The Witching Hour is a 1921 American silent drama film directed by William Desmond Taylor and written by Julia Crawford Ivers, adapting the 1907 stage play by Augustus E. Thomas. The film stars Elliott Dexter, Winter Hall, Ruth Renick, Robert Cain, A. Edward Sutherland, Mary Alden, and F. A. Turner. The film was released on April 10, 1921, by Paramount Pictures.

This was one of three times that the 1907 stage play was adapted to film (including once in 1916), and according to critic Christopher Workman, was "the least interesting of the three film adaptations". A print of this film currently exists in the Library of Congress.
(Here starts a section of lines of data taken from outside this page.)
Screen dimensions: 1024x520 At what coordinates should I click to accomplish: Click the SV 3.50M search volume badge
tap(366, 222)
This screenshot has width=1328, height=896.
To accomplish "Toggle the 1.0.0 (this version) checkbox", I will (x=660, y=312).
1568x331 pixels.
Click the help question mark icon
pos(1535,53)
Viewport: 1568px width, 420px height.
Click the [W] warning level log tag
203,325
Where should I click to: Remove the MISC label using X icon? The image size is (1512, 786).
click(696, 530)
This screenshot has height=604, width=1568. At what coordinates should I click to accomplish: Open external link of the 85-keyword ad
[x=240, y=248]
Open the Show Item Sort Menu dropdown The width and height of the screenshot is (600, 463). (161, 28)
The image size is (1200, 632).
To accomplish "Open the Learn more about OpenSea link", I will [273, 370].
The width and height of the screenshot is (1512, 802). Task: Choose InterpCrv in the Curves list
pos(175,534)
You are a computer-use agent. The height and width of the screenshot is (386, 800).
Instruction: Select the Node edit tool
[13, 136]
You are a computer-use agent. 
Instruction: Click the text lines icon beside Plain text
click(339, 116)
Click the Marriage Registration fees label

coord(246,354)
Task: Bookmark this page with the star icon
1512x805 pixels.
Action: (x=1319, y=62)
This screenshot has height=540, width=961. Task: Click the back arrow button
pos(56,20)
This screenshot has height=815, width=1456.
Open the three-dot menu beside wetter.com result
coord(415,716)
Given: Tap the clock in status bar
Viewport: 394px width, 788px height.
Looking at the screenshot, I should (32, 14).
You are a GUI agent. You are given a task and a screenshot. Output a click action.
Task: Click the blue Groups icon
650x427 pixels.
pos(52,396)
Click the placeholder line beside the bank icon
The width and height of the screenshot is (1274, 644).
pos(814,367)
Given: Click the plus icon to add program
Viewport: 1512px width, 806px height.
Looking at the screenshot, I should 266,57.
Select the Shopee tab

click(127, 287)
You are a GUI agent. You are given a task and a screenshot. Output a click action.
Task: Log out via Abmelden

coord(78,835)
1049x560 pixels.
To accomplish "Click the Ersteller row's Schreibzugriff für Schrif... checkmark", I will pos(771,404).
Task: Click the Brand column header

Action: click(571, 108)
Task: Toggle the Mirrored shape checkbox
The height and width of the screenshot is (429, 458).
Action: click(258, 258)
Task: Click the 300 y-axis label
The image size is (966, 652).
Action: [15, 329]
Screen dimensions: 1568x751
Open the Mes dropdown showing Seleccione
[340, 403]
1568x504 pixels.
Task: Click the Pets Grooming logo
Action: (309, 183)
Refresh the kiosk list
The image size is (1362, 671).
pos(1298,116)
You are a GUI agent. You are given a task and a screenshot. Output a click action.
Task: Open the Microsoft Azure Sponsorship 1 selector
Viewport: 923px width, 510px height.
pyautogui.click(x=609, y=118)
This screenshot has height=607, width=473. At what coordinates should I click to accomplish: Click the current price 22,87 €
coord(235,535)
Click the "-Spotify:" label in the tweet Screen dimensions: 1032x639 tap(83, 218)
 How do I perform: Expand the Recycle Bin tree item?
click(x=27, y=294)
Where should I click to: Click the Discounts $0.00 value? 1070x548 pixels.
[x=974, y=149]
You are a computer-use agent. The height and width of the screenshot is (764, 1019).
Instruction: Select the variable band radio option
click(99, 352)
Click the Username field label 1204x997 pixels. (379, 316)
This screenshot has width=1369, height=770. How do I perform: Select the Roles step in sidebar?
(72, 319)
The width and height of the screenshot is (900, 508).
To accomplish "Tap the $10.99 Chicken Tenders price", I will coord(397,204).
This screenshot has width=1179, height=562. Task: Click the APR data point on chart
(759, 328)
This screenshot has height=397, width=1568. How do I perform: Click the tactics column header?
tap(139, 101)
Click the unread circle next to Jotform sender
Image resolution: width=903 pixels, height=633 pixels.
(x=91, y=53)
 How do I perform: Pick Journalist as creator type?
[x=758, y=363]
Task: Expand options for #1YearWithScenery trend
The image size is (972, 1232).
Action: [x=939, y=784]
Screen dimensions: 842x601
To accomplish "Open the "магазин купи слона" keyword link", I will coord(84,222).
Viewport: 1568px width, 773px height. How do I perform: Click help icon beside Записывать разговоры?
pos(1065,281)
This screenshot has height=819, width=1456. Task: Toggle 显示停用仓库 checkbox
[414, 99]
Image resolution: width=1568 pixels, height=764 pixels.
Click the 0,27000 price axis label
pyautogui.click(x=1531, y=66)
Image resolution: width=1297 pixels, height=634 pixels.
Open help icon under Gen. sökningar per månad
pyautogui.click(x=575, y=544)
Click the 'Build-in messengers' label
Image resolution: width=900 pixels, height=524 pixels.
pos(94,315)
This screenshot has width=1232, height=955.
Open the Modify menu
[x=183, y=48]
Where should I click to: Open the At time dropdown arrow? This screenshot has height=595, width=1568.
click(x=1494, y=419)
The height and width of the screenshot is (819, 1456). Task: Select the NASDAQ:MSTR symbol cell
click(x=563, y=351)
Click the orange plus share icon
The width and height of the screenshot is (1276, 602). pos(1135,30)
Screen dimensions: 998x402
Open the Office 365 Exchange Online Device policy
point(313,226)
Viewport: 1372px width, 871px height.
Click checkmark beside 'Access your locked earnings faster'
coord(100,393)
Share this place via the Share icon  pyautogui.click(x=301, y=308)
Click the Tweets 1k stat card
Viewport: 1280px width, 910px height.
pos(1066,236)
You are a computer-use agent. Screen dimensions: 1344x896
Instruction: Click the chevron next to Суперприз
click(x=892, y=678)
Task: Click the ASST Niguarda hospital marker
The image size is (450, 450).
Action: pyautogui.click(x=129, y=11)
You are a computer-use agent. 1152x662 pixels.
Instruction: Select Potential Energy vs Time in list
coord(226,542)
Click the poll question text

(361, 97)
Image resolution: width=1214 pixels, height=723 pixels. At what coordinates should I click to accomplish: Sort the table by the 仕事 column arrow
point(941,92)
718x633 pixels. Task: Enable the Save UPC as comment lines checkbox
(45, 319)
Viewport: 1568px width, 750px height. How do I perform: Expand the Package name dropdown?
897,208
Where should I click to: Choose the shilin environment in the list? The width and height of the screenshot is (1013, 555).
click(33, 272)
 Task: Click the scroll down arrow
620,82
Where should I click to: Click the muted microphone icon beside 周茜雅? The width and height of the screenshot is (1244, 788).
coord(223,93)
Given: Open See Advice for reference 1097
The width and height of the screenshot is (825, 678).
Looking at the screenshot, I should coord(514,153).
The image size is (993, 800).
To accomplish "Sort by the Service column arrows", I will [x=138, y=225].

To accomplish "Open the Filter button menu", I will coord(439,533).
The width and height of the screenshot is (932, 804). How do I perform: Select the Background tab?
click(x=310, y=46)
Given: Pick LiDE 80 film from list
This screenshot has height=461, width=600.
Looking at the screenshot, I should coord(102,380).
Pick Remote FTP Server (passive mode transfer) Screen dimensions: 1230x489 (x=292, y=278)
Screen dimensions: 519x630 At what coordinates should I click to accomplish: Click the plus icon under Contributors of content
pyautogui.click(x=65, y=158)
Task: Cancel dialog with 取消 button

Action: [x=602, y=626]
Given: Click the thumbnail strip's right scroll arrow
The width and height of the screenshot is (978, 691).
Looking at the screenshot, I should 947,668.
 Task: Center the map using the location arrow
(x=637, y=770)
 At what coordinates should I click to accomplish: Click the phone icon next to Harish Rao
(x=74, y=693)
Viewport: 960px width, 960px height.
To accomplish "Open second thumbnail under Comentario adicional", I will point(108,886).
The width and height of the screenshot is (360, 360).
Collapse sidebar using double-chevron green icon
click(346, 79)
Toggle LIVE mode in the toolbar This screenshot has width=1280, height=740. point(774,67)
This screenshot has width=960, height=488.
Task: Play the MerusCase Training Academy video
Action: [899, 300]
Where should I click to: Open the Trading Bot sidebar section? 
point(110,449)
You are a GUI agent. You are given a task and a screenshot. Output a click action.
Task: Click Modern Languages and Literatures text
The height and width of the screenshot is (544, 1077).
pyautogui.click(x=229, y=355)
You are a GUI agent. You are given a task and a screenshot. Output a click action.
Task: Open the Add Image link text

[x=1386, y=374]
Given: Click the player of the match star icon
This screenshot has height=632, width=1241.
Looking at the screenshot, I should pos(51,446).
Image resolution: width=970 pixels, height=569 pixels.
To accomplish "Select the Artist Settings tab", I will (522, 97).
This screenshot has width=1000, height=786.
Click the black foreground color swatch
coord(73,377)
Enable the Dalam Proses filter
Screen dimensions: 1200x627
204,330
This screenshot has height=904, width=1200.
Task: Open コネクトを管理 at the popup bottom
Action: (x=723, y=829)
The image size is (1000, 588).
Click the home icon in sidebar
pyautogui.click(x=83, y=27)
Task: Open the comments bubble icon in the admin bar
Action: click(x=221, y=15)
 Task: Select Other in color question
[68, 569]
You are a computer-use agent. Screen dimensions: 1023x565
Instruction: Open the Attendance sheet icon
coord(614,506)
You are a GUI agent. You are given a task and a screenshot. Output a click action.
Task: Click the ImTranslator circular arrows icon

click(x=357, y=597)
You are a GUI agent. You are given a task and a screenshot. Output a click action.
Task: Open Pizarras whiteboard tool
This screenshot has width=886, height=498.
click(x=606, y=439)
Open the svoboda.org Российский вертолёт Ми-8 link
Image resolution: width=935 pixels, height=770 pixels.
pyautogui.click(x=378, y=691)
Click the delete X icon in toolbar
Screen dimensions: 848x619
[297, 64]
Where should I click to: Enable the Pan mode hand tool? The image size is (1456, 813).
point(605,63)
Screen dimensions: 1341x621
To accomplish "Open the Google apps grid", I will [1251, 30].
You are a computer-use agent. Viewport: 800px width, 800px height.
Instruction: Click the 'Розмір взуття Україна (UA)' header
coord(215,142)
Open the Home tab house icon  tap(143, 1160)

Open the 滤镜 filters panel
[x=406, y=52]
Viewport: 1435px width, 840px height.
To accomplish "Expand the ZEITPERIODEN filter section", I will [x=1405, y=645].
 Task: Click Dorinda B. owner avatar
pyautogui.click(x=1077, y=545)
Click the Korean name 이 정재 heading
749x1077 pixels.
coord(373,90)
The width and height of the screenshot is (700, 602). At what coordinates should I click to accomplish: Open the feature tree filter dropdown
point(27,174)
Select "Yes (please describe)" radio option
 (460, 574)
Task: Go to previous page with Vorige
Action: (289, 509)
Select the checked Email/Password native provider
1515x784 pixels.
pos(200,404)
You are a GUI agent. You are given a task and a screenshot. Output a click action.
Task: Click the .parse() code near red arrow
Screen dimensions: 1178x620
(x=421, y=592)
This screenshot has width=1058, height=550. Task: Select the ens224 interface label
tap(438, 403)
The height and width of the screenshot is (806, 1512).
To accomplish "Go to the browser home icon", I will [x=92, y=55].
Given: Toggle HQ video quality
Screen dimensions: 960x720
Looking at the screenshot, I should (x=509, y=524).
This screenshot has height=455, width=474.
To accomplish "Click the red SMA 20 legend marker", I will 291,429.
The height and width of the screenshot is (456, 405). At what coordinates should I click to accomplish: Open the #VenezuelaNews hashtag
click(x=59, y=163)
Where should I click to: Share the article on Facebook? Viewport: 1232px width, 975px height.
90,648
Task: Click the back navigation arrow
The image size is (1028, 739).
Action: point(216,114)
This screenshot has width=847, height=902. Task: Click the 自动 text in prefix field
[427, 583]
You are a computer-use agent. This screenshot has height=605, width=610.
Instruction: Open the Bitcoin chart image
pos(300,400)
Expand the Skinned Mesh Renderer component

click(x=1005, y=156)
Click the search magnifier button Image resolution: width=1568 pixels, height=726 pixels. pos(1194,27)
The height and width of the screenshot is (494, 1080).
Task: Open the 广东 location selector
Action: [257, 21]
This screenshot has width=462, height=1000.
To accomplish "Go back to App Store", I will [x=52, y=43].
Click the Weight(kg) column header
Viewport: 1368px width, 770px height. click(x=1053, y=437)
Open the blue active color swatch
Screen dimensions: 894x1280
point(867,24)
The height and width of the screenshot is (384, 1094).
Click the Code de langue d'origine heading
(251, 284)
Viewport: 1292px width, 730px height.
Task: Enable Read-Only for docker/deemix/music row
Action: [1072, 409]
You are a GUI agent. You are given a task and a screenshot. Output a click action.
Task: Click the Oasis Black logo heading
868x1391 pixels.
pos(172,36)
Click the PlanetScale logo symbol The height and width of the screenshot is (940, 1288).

British-born actor A. Edward Sutherland starred in a number of silent films before moving to the United States where he became a director, working on such Hollywood films as Murders in the Zoo (1932), Beyond Tomorrow (1940) and The Invisible Woman (1940).

==Plot==
Clay Whipple is convicted of murdering the governor following an incident involving a cat's eye pin. Whipple is sentenced to death, but a mentalist named Psychic Jack believes he is innocent since Whipple had been hypnotized at the time of the murder. The psychic persuades the judge to grant the condemned man a retrial, and he sets out to uncover the identity of the real killer, during which time he manages to prevent a second murder from occurring.

== Cast ==
- Elliott Dexter as Psychic Jack Brookfield
- Winter Hall as Judge Prentice
- Ruth Renick as Viola Campbell
- Robert Cain as Frank Hardmuth
- A. Edward Sutherland as Clay Whipple
- Mary Alden as Helen Whipple
- F. A. Turner as Lew Ellinger
- Genevieve Blinn as Mrs. Campbell
- Charles West as Tom Denning
- L. M. Wells as Judge Henderson
- Clarence Geldart as Colonel Bailey
- Jim Blackwell as Harvey

==Preservation status==
The film still exists and is preserved at the Gosfilmofond Russian state and the Library of Congress.